About Me

My photo
Australian philosopher, literary critic, legal scholar, and professional writer. Based in Newcastle, NSW. My latest books are THE TYRANNY OF OPINION: CONFORMITY AND THE FUTURE OF LIBERALISM (2019); AT THE DAWN OF A GREAT TRANSITION: THE QUESTION OF RADICAL ENHANCEMENT (2021); and HOW WE BECAME POST-LIBERAL: THE RISE AND FALL OF TOLERATION (2024).

Monday, December 19, 2011

The "protect Assange" open letter in Overland

Hey, I was not asked to sign this - phew! I would have had a couple of reservations to make me hesitate. However, I do have a lot of respect for some of the people who actually did sign on (and I'm on friendly terms with a number of them).

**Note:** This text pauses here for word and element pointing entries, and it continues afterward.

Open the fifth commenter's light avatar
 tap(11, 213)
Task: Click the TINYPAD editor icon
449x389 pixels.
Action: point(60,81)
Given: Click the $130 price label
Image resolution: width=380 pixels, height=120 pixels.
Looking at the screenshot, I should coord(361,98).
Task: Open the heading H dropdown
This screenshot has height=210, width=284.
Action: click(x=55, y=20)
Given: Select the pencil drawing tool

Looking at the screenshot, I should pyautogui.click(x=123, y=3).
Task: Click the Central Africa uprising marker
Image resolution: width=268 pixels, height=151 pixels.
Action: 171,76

My first worry is not a huge issue in the scheme of things, but let's look at this paragraph:
Further, the chances of Mr Assange receiving a fair trial in the United States appear remote. A number of prominent political figures have called for him to be assassinated, and the Vice-President has called him a "high-tech terrorist". Given the atmosphere of hostility in relation to Mr Assange, we hold serious concerns about his safety once in US custody. We note that Mr Assange is an Australian citizen, whose journalistic activities were undertaken entirely outside of US territory.
I agree with it all except the bolded sentence. I'm not in a position to say that the odds of the trial itself being conducted fairly are, or even "appear", remote. I don't think that's the point.

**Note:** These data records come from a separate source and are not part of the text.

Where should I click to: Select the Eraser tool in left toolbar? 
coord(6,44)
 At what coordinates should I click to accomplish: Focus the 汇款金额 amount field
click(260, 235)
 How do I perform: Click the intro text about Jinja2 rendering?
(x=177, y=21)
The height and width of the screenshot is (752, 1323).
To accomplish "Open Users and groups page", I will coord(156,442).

The last sentence is one I strongly agree with, though it is a bit obscure just what it's getting at. The real problem here is America's peculiar propensity for extraterritorial criminal legislation. The actual trial might be conducted fairly, but people who are not US citizens should not be tried under US law for activities outside of the US. If Assange did something that was illegal in whatever country he was in at the time, it should be up to the authorities of that country to decide whether it wants to prosecute. American law should have nothing to do with it, and no country should ever agree to the extradition of a person who is not a US citizen to face charges for conduct entirely outside the US. Although I wouldn't put it this way in such a letter, America's arrogance in this regard is appalling.

My second worry is just this: surely something could have been said to help distance the signatories from the widely-expressed view that the pending charges against Assange are absurd and trumped up, and that the women concerned are somehow disreputable or of no account. I realise that it wasn't strictly necessary to go into the issue, but I'm uncomfortable that nothing at all was said to make clear that the letter is neutral on the merits of Assange's conduct in Sweden.

I'm open to argument on this. I do realise that there's a risk in opening a can of worms here, and I'm not sure what additional wording, or tweaking of the current wording, I'd have wanted. Perhaps I'd have signed up if asked, after due reflection, but I'm not in a hurry to bounce up in the comments on the site saying, "Me, too!"

As to Assange's bedroom conduct, perhaps we'll find out more about what really happened if the case ever goes to trial ... or we'll understand more clearly. We can then make up our individual minds about how morally vicious or otherwise it was; whether it was the sort of thing that should have been criminalised; if so, to what degree; and so on. I have no opinion to express on any of that at the moment.